What happens if I eat fenugreek everyday? ›

Consuming fenugreek seeds regularly may result in clearer, healthier-looking skin. The vitamins, minerals, and antioxidants found in fenugreek seeds support immune function and help strengthen the body's defences against infections and diseases.

What is the best way to eat fenugreek leaves? ›

Fenugreek leaves are ready to use, have a less bitter element and are so versatile they can instantly be added to curries, stews and soups as part of a spice mix or combined with melted butter as a baste or garnish for vegetables, meat, fish and homemade flatbreads.

What to avoid when taking fenugreek? ›

Avoid using fenugreek together with other herbal/health supplements that can also affect blood-clotting.

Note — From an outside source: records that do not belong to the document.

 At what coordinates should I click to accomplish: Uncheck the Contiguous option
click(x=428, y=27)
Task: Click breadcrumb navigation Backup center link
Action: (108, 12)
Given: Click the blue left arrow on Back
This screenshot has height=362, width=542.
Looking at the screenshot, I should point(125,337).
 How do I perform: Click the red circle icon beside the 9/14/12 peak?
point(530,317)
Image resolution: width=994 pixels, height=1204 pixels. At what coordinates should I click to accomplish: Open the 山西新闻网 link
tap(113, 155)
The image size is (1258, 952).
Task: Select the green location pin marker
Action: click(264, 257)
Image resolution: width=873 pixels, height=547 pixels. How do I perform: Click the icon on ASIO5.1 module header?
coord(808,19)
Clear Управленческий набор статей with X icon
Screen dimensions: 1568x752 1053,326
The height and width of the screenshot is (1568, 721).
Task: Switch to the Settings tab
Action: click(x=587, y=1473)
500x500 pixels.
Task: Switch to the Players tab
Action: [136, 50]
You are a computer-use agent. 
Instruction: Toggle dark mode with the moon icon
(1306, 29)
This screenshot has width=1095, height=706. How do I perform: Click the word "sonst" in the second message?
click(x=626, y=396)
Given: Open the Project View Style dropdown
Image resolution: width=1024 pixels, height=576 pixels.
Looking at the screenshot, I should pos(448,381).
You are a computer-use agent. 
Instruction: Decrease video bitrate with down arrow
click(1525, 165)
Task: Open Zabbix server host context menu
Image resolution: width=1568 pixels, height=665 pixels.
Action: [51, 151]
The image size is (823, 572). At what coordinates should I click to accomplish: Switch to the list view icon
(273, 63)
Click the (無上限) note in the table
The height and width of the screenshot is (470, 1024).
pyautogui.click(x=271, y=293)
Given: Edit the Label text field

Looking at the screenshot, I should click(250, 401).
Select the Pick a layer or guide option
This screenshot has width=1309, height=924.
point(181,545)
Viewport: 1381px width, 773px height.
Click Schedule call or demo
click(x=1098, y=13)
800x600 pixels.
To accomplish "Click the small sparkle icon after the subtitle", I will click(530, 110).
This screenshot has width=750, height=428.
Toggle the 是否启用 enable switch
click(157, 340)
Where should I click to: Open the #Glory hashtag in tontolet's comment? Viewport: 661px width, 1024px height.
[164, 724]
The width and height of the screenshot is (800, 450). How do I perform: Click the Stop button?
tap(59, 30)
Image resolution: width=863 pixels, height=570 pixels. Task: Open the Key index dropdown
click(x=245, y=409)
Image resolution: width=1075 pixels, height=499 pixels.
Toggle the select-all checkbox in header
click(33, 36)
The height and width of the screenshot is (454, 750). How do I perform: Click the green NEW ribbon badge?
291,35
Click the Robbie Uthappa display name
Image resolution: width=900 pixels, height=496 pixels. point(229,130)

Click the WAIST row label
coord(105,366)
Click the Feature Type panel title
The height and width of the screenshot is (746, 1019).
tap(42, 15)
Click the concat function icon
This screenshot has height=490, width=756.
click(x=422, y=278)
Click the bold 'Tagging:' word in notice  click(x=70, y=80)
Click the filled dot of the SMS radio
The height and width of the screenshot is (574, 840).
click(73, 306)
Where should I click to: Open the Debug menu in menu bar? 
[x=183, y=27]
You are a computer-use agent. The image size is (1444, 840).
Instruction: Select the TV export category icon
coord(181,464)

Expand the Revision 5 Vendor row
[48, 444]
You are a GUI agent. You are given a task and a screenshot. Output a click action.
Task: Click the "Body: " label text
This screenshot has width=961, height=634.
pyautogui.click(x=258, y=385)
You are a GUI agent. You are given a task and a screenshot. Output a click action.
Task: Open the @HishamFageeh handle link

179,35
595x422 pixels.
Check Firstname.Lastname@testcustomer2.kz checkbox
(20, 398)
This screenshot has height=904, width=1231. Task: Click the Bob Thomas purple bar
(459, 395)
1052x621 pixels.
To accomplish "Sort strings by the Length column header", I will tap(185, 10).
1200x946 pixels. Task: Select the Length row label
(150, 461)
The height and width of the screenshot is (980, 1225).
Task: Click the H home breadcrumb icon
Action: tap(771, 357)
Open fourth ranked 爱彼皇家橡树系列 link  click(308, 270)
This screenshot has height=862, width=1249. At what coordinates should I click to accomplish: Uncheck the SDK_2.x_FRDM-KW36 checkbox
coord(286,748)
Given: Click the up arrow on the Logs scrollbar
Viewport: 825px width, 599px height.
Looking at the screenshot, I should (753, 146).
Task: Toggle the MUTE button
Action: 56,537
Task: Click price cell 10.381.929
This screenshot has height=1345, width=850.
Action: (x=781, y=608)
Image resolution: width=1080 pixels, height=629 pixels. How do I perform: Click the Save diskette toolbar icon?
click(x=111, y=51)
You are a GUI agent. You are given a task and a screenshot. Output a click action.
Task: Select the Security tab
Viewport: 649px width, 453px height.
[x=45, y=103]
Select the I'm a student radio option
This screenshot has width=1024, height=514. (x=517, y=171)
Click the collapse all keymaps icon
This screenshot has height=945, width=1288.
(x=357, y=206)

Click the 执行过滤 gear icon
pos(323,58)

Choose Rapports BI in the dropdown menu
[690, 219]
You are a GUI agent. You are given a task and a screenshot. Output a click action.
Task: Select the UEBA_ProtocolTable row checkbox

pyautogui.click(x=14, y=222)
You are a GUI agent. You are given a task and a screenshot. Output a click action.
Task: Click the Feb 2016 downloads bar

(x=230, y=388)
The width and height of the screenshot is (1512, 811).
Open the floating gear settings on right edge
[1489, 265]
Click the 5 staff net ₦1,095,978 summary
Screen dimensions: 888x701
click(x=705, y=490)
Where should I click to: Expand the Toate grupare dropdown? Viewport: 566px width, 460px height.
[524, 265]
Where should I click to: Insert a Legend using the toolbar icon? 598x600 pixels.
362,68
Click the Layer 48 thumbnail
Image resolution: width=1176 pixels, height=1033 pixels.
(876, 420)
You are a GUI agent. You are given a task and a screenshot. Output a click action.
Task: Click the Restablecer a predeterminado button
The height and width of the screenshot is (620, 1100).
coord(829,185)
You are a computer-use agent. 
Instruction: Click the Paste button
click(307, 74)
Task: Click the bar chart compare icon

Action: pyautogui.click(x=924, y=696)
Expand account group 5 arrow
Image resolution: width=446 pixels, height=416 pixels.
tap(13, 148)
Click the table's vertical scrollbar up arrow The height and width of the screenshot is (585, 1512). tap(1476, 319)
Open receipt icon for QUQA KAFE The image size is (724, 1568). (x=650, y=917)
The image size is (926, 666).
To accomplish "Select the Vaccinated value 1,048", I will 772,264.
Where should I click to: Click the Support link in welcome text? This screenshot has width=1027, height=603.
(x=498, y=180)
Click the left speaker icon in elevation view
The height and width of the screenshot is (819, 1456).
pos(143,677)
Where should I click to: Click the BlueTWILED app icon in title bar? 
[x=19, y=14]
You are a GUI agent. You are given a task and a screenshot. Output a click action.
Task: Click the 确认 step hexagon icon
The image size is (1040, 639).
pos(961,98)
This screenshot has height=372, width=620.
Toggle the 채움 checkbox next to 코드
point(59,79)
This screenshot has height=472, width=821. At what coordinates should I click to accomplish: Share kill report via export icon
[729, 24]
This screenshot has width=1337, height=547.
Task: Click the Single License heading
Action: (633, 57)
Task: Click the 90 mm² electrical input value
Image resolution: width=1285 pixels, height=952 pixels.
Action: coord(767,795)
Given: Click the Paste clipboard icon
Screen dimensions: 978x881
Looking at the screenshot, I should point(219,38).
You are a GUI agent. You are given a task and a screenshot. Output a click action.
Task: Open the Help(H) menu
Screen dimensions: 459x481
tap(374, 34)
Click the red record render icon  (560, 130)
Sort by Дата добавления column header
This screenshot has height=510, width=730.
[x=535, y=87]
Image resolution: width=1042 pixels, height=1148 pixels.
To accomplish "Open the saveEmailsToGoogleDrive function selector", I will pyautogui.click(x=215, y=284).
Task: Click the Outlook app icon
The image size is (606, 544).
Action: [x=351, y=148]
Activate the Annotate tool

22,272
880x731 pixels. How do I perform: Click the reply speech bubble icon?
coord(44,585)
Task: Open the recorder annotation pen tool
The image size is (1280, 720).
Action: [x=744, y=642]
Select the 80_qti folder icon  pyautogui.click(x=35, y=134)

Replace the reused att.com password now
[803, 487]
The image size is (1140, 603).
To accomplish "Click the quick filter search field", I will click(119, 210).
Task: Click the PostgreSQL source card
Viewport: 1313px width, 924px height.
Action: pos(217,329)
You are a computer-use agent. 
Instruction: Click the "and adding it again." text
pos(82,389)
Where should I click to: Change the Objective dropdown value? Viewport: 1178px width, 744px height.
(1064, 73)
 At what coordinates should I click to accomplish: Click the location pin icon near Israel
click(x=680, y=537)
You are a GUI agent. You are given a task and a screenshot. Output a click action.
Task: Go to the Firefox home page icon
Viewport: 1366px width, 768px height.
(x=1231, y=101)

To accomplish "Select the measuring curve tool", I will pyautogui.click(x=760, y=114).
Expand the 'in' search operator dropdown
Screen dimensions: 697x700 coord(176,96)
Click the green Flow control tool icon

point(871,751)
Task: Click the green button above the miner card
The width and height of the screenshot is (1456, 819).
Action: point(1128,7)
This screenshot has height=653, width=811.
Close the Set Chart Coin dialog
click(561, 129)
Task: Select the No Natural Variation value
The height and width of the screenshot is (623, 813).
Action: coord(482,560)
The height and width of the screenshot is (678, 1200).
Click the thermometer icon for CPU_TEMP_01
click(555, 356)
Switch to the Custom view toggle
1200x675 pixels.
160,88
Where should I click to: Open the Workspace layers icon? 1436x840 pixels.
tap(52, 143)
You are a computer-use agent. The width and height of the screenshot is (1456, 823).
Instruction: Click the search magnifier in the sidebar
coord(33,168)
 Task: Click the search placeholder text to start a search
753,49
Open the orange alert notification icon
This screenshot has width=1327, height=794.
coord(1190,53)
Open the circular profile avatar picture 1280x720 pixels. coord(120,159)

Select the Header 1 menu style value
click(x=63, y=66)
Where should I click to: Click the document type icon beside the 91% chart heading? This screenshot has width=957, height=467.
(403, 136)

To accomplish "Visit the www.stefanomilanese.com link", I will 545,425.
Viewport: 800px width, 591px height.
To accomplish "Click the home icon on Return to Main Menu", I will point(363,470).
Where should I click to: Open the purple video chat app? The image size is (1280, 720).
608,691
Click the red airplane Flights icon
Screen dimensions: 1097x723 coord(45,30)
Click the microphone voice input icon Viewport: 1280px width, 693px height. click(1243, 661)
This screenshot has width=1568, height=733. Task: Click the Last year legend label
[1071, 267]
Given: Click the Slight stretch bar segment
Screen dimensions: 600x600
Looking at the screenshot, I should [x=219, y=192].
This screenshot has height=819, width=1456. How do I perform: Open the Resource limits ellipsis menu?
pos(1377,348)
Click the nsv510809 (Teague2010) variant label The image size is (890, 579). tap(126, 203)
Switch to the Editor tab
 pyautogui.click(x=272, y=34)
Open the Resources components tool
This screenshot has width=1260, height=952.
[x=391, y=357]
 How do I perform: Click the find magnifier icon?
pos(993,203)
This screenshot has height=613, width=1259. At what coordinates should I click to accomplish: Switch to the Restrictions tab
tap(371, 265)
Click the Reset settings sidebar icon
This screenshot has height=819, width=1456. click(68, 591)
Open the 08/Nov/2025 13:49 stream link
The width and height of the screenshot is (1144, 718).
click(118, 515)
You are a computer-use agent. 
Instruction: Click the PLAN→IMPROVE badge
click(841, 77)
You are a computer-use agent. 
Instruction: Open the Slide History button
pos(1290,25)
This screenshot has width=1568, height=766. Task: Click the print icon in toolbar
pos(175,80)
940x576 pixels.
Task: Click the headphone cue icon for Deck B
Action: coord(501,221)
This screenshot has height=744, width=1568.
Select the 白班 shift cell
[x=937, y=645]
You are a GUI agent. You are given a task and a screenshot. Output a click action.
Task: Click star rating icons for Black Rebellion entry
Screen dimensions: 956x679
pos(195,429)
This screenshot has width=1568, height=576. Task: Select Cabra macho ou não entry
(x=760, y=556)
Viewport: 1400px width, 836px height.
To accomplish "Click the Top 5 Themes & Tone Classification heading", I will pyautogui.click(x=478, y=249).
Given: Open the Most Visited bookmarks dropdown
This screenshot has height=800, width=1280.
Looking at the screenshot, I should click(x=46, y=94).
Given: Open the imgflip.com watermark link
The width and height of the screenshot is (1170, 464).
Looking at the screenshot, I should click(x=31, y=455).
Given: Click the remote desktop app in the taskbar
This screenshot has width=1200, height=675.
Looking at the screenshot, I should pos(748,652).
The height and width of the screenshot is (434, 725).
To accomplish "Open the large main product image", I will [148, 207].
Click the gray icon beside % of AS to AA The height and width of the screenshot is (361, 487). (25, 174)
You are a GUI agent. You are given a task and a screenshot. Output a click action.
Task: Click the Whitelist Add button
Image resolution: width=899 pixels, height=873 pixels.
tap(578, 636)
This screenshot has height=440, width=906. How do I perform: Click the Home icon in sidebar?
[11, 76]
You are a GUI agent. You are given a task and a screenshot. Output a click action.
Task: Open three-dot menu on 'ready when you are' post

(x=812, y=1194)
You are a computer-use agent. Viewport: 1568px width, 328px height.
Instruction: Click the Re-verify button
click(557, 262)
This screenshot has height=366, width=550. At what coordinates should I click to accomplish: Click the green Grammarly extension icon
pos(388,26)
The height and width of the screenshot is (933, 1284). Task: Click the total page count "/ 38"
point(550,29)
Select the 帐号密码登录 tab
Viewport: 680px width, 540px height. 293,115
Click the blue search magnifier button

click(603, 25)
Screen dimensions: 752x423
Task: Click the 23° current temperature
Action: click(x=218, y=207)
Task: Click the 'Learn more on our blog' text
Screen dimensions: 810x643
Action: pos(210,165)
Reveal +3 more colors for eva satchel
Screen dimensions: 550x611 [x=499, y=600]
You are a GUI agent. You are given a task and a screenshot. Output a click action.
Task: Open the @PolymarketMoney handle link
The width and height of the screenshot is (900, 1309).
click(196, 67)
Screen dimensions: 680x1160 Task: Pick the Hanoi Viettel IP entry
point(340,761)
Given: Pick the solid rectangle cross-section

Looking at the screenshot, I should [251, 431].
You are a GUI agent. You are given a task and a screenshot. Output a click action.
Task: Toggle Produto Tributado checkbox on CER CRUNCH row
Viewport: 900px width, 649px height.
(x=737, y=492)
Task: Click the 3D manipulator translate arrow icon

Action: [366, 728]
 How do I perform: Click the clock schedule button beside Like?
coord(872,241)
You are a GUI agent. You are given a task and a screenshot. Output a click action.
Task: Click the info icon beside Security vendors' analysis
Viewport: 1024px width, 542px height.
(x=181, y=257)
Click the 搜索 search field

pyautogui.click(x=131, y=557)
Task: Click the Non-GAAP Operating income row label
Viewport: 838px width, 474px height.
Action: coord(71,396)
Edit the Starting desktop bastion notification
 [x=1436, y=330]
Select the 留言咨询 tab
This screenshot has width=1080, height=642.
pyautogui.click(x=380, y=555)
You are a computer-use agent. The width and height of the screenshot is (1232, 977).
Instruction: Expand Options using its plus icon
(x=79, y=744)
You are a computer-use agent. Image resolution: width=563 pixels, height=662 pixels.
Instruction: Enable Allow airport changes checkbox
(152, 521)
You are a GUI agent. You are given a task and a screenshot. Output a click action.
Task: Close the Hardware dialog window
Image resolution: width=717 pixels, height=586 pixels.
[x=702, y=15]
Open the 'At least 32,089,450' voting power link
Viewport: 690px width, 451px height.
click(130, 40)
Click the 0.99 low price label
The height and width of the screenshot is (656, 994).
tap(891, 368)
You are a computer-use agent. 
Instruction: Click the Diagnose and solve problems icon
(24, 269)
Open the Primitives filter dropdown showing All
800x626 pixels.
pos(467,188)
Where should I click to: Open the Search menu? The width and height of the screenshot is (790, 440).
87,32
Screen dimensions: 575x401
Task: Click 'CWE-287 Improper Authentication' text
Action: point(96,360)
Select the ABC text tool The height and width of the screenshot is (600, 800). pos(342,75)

This includes angelica (dong quai), capsicum, clove, danshen, garlic, ginger, ginkgo, horse chestnut, panax ginseng, poplar, red clover, saw palmetto, turmeric, and willow.

What are the benefits of aloo methi sabji? ›

Ingredients like green chillies in aloo methi recipes are rich in vitamin C. They help in preventing free radicals and improving your immunity. They also keep your skin healthy and prevent premature ageing. The potatoes in aloo methi recipe are rich in antioxidants like flavonoids, carotenoids, etc.

How do you dry methi in an air fryer? ›

Heat air fryer on Air Fry mode. When it's hot, spread leaves in one layer inside basket. Shake the basket after 4 minutes. Air fry for 1-2 minutes or more if leaves are not completely dry (watch closely)

What does methi mean in Indian cooking? ›

Methi leaves are known as fenugreek leaves in English. These are very popular for their health benefits and are widely used in Indian cooking. The fresh leaves have a slightly bitter aroma and taste. So they are usually added to lentil dishes, curries, snacks and raita.

How do you soften bitterness? ›

Sweetness: From sugar, honey, fruits or otherwise, sweetness will counteract bitter and sour flavours. It can also be used to cut down the heat of a particularly spicy meal. Saltiness: Salt plays two very important roles in flavouring a dish. Firstly, it balances against bitterness.

How to reduce bitterness in Indian curry? ›

To reduce the bitter taste in fish curry, you can try a few methods. Adding a bit of sweetness, like a pinch of sugar or a splash of coconut milk, can balance the flavors. Additionally, incorporating acidic elements, such as lemon or tamarind, may help neutralize bitterness.

Does fenugreek make food bitter? ›

Tasting it raw is even worse, as it's incredibly bitter. But when combined with aromatics and spices, fenugreek contributes a complex sweetness and a subtle bitterness to saucy dishes.